Como ela não estava no comitê, Enig teve que limitar seus comentários ao período de perguntas públicas em uma das reuniões do painel. Ela estava mais preocupada com o fato de o painel do FASEB não reconhecer exatamente quanto dessas gorduras trans os americanos estavam realmente comendo. O grupo de especialistas estava lidando com essa questão porque alguns dos efeitos negativos à saúde relacionados às gorduras trans dependiam muito da quantidade consumida. Armada com sua própria interpretação dos dados, Enig disse a especialistas reunidos que havia "erros sérios" no banco de dados nacional de alimentos de que eles confiavam para determinar a quantidade.

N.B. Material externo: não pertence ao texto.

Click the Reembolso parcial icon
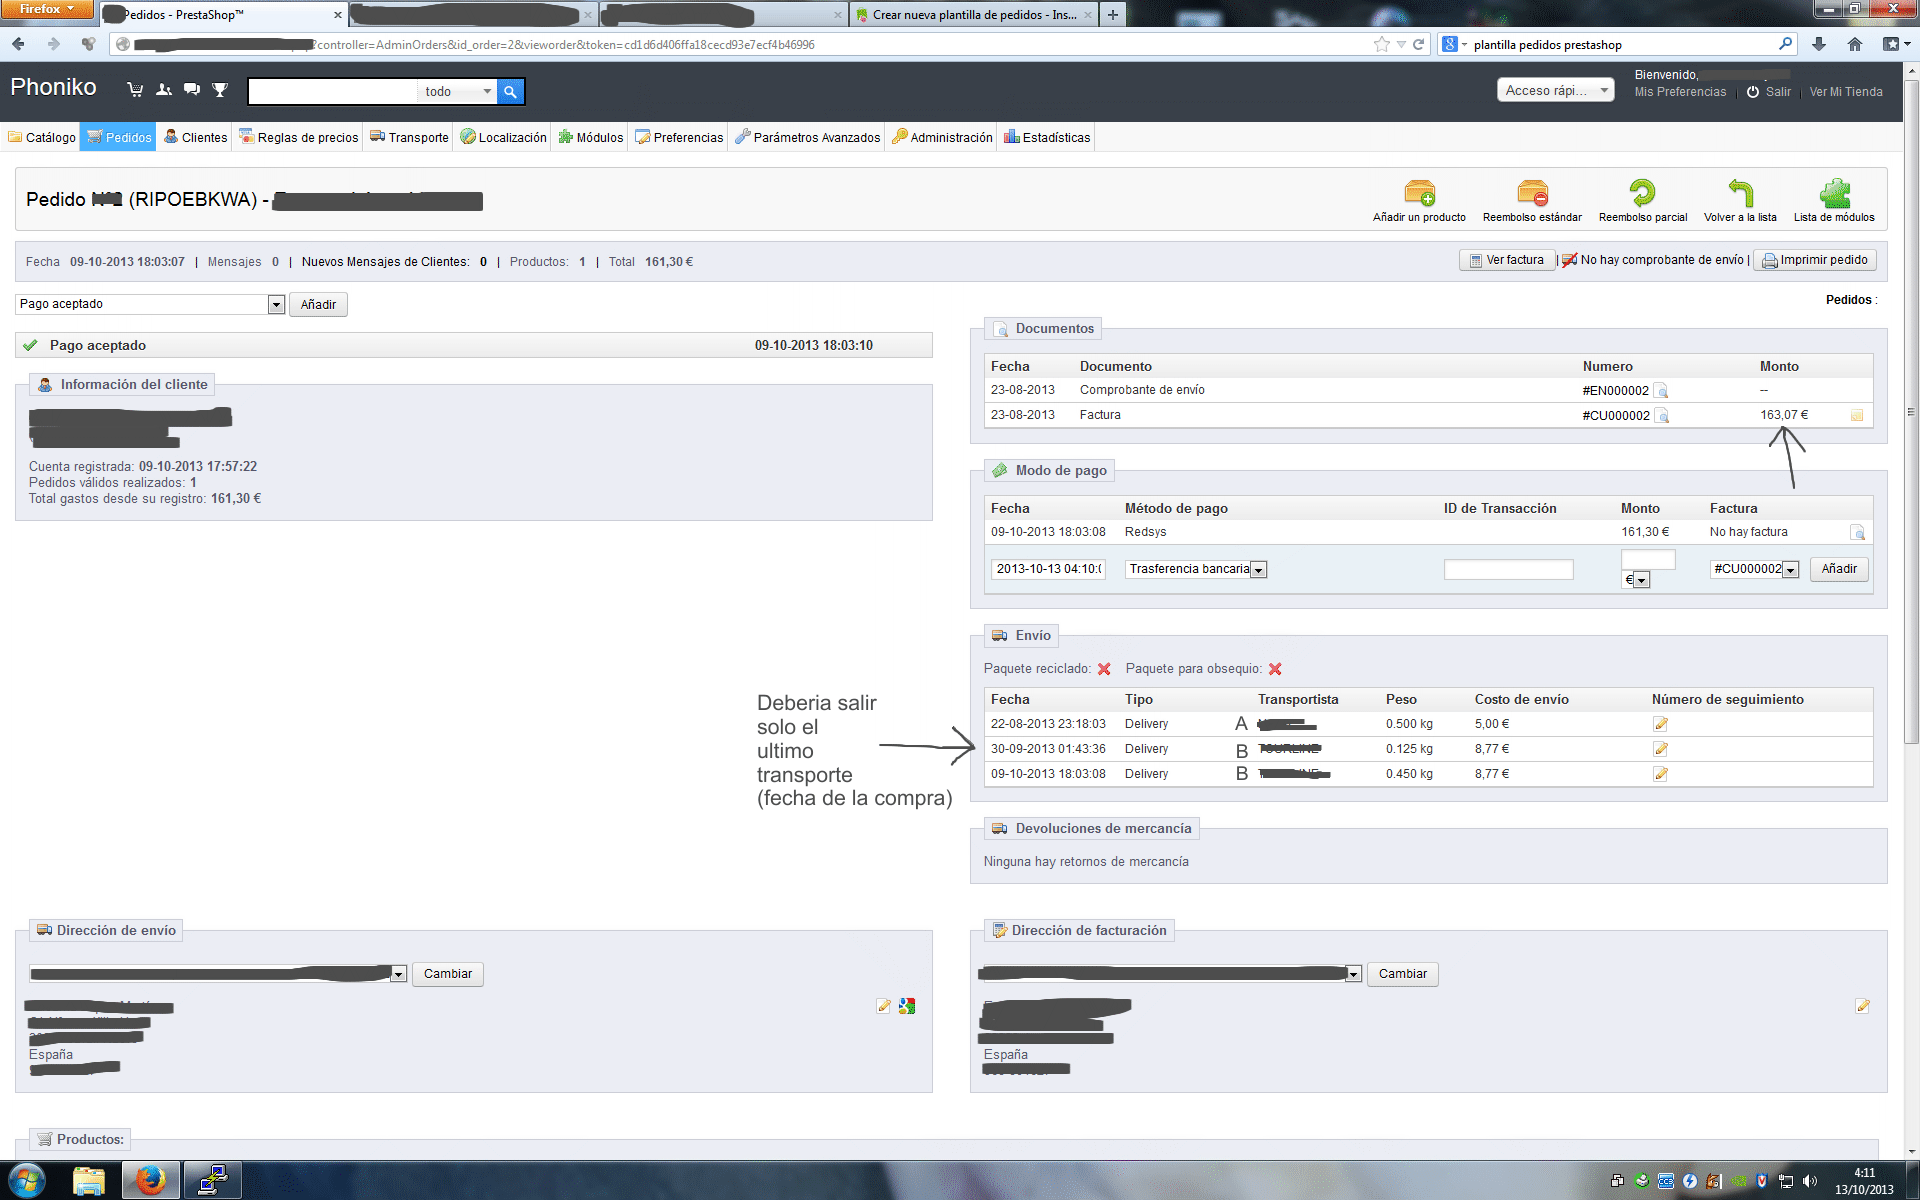The width and height of the screenshot is (1920, 1200). point(1642,193)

Suas próprias análises de alimentos descobriram que o conteúdo de gordura trans é duas a quatro vezes maior do que o reconhecido oficialmente, o que significa que os americanos comeriam muito mais dessas gorduras do que os especialistas perceberam. * (* Enig havia sido contratada para medir a O conteúdo de gordura trans nos alimentos do USDA, que concordou com ela que o principal banco de dados do governo sobre padrões de consumo de alimentos, denominado National Health and Nutrition Examination Surveys (NHANES), era problemático em relação às gorduras trans. e sua equipe da Universidade de Maryland estavam entre os únicos pesquisadores acadêmicos que tentavam obter números precisos para o conteúdo de gordura trans nos alimentos.)

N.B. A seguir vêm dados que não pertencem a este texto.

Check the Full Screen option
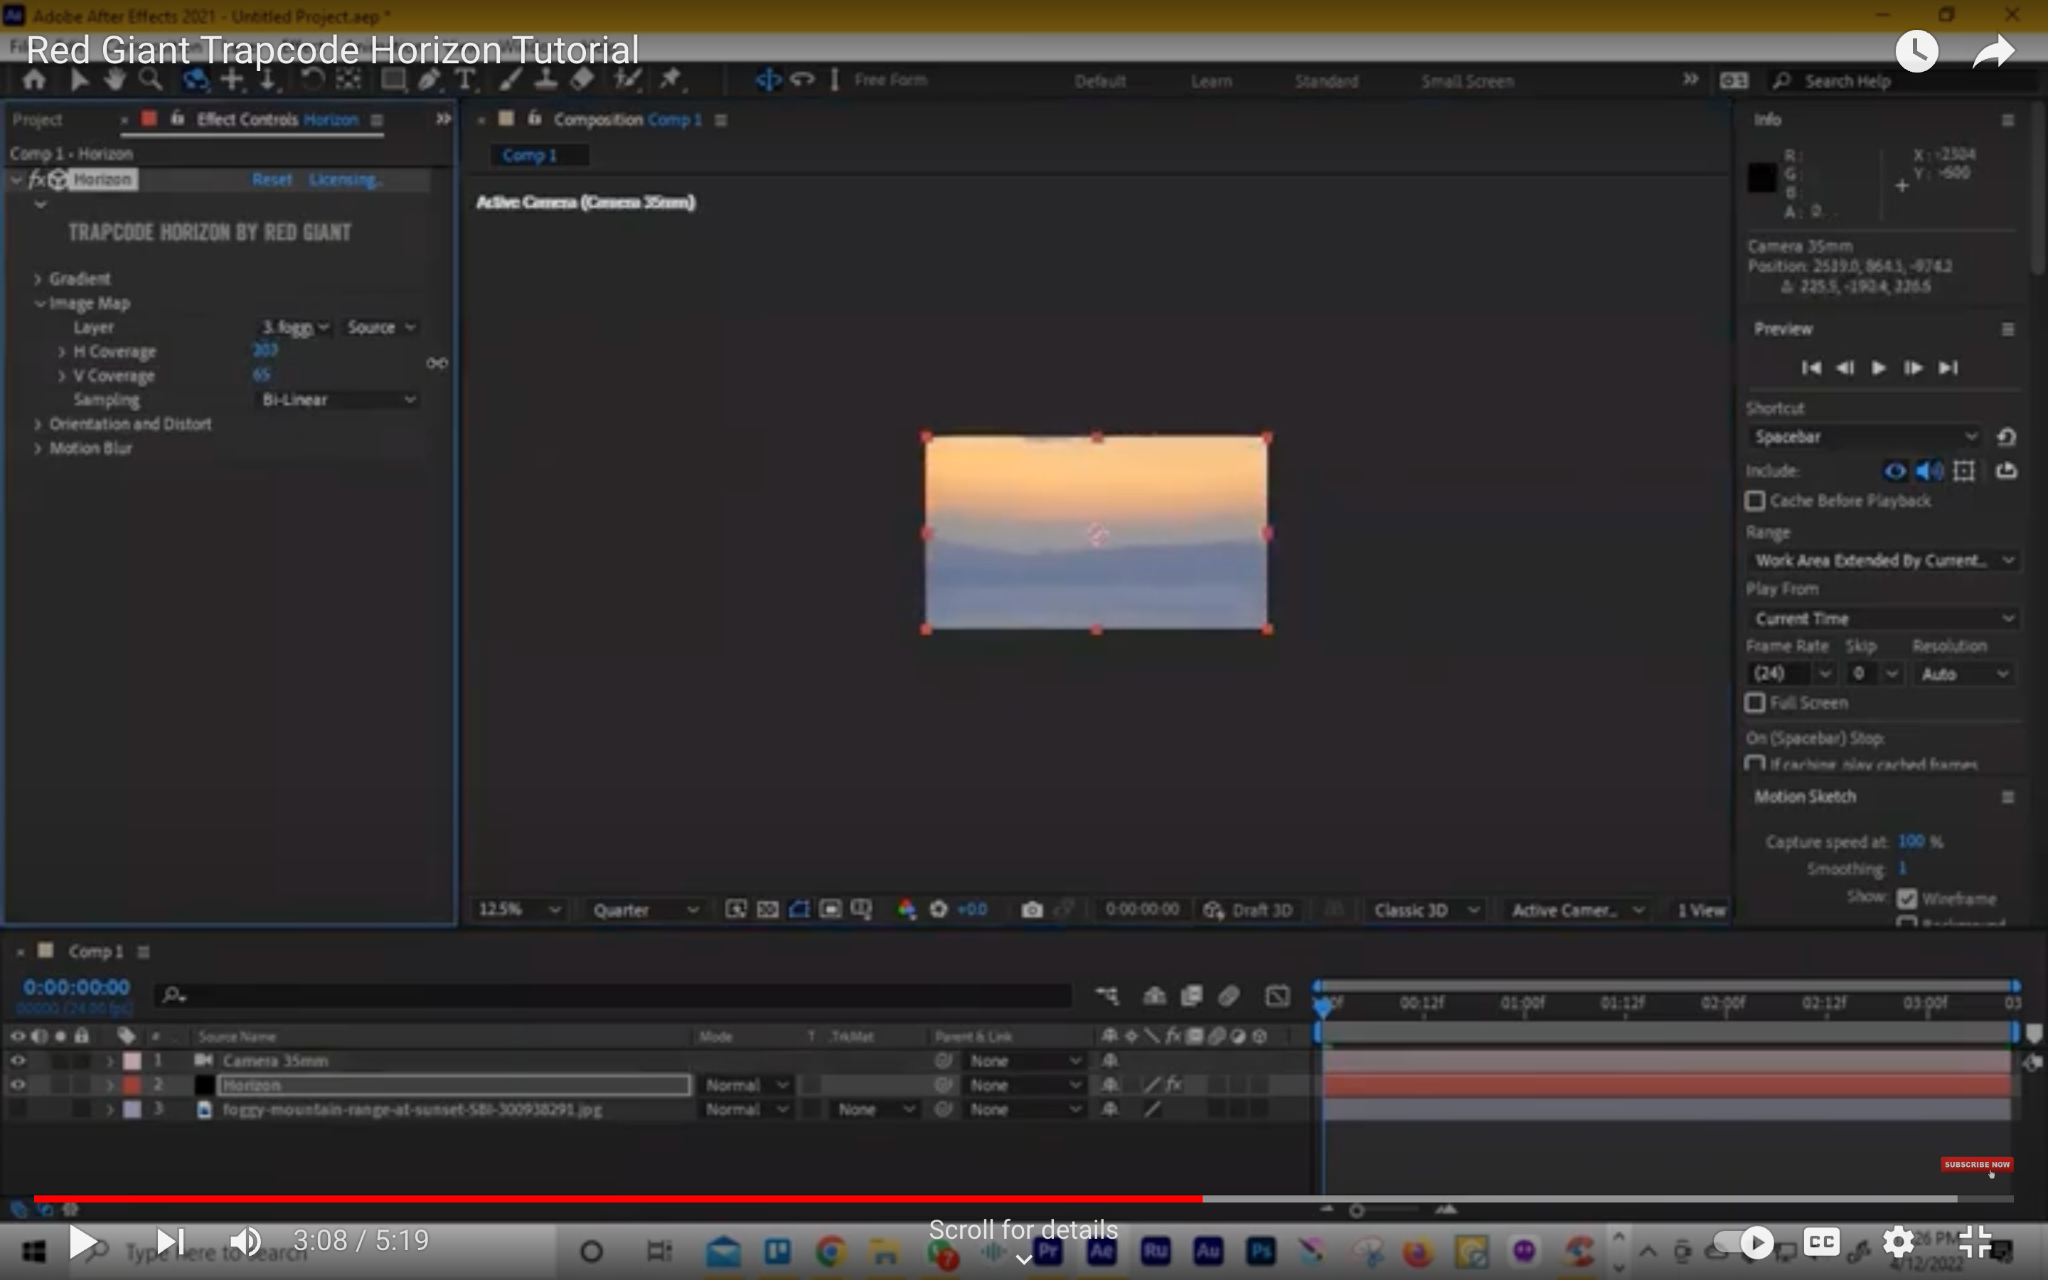The height and width of the screenshot is (1280, 2048). point(1755,703)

Applewhite continuou a criticar fortemente o trabalho de Enig para seus colegas. Foi uma “falácia”, ele escreveu, “repleta de distorções e erros flagrantes, bem como seleções tendenciosas de 'fato'. Seu tom de desdém pode ser visto como um eco do de Ancel Keys. Ele havia superado com êxito qualquer questionamento da hipótese da dieta-coração uma década antes, e o efeito agora era semelhante. Enig, Kummerow e alguns outros no campo foram inquestionavelmente derrotados por Applewhite e seus colegas do ISEO. As múltiplas cartas de crítica, questionamentos incansáveis e desafios intermináveis foram uma tática totalmente bem-sucedida, e a escassez de pesquisas sobre gorduras trans dos anos 60 aos 90 foi provavelmente em grande parte devido aos esforços do ISEO.
Assim, todas as primeiras idéias sobre gorduras trans de Kummerow e outras que deveriam ter sido debatidas e dissecadas através de idas e vindas de mentes vivas, morreram na água. “Pode-se pensar em uma idéia quase como se pensa em um organismo vivo. Ele deve ser continuamente nutrido com os recursos que lhe permitem crescer e se reproduzir ”, observou David Ozono, cientista ambiental da Universidade de Boston. "Em um ambiente hostil que nega as necessidades materiais, as idéias científicas tendem a definhar e morrer". Essa asfixia lenta da pesquisa científica é sem dúvida o que aconteceu com a pesquisa inicial sobre gorduras trans.